Using millimoles is generally more convenient because it avoids dealing with many decimal places and direct multiplication of mL by M gives millimoles.

Explain
This is a question about calculating the pH of a buffer solution formed during a titration. We'll use the idea of weak acids reacting with strong bases to form a buffer, and a special formula called the Henderson-Hasselbalch equation. The solving step is:

First, we need to figure out how much of our acetic acid (that's our weak acid!) and sodium hydroxide (that's our strong base!) we start with. Then, we see how they react, and what's left over. Finally, we use a neat trick to find the pH.

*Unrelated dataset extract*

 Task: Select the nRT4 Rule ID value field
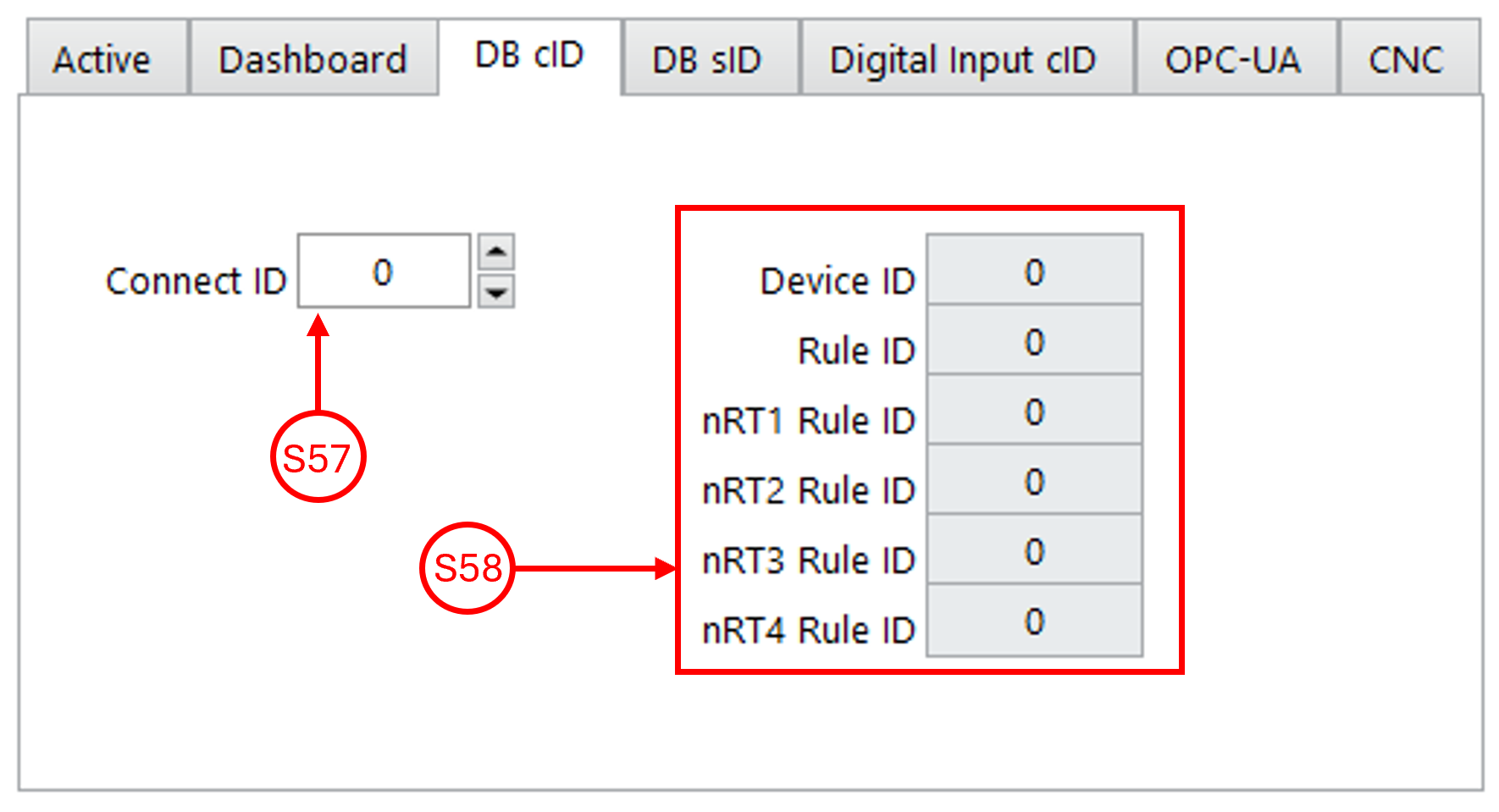point(1034,621)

**Part 1: Using Millimoles (mmol)**

1. **Figure out initial amounts (in millimoles):**
* Acetic acid (CH₃COOH): We have 45.0 mL of a 0.020 M solution. To get millimoles, we just multiply volume (mL) by concentration (moles/L, which is the same as millimoles/mL).
Initial CH₃COOH = 45.0 mL * 0.020 mmol/mL = 0.90 mmol
* Sodium hydroxide (NaOH): We have 25.0 mL of a 0.015 M solution.
Initial NaOH = 25.0 mL * 0.015 mmol/mL = 0.375 mmol

2. **Let them react!** Acetic acid and sodium hydroxide react one-to-one. The NaOH is the 'limiting' one, meaning it will all get used up.
* CH₃COOH + NaOH → CH₃COONa + H₂O
* We started with 0.90 mmol of CH₃COOH and 0.375 mmol of NaOH.
* After NaOH reacts, we'll have:
* Remaining CH₃COOH = 0.90 mmol - 0.375 mmol = 0.525 mmol
* Formed CH₃COONa (this is the conjugate base, a friend of the weak acid!) = 0.375 mmol

3. **Calculate the pH!** Now we have a buffer: a weak acid (CH₃COOH) and its conjugate base (CH₃COONa). We use the Henderson-Hasselbalch equation: pH = pKa + log([conjugate base]/[weak acid]).
* The pKa for acetic acid is about 4.76 (this is a known value for acetic acid).
* Notice that the total volume (45.0 mL + 25.0 mL = 70.0 mL) will cancel out when we divide concentrations, so we can just use the millimoles directly in the ratio!
* pH = 4.76 + log (0.375 mmol / 0.525 mmol)
* pH = 4.76 + log (0.7142857...)
* pH = 4.76 - 0.146 = **4.614**

**Part 2: Using Moles (mol)**

1. **Figure out initial amounts (in moles):** We need to convert mL to L first (divide by 1000).
* Acetic acid (CH₃COOH):
Initial CH₃COOH = 0.0450 L * 0.020 mol/L = 0.00090 mol
* Sodium hydroxide (NaOH):
Initial NaOH = 0.0250 L * 0.015 mol/L = 0.000375 mol

2. **Let them react!**
* Remaining CH₃COOH = 0.00090 mol - 0.000375 mol = 0.000525 mol
* Formed CH₃COONa = 0.000375 mol

3. **Calculate the pH!**
* Total volume = 0.0450 L + 0.0250 L = 0.0700 L
* Again, the volumes will cancel out in the ratio.
* pH = 4.76 + log (0.000375 mol / 0.000525 mol)
* pH = 4.76 + log (0.7142857...)
* pH = 4.76 - 0.146 = **4.614**

**Which is more convenient?**
Using **millimoles** is generally more convenient! When you work with millimoles, you don't have to convert milliliters to liters for the initial calculations, and you often deal with numbers that are easier to handle (like 0.90 instead of 0.00090). Since the volumes cancel out in the ratio for calculating pH anyway, using millimoles keeps the whole process a bit simpler and reduces the chances of making mistakes with decimal places!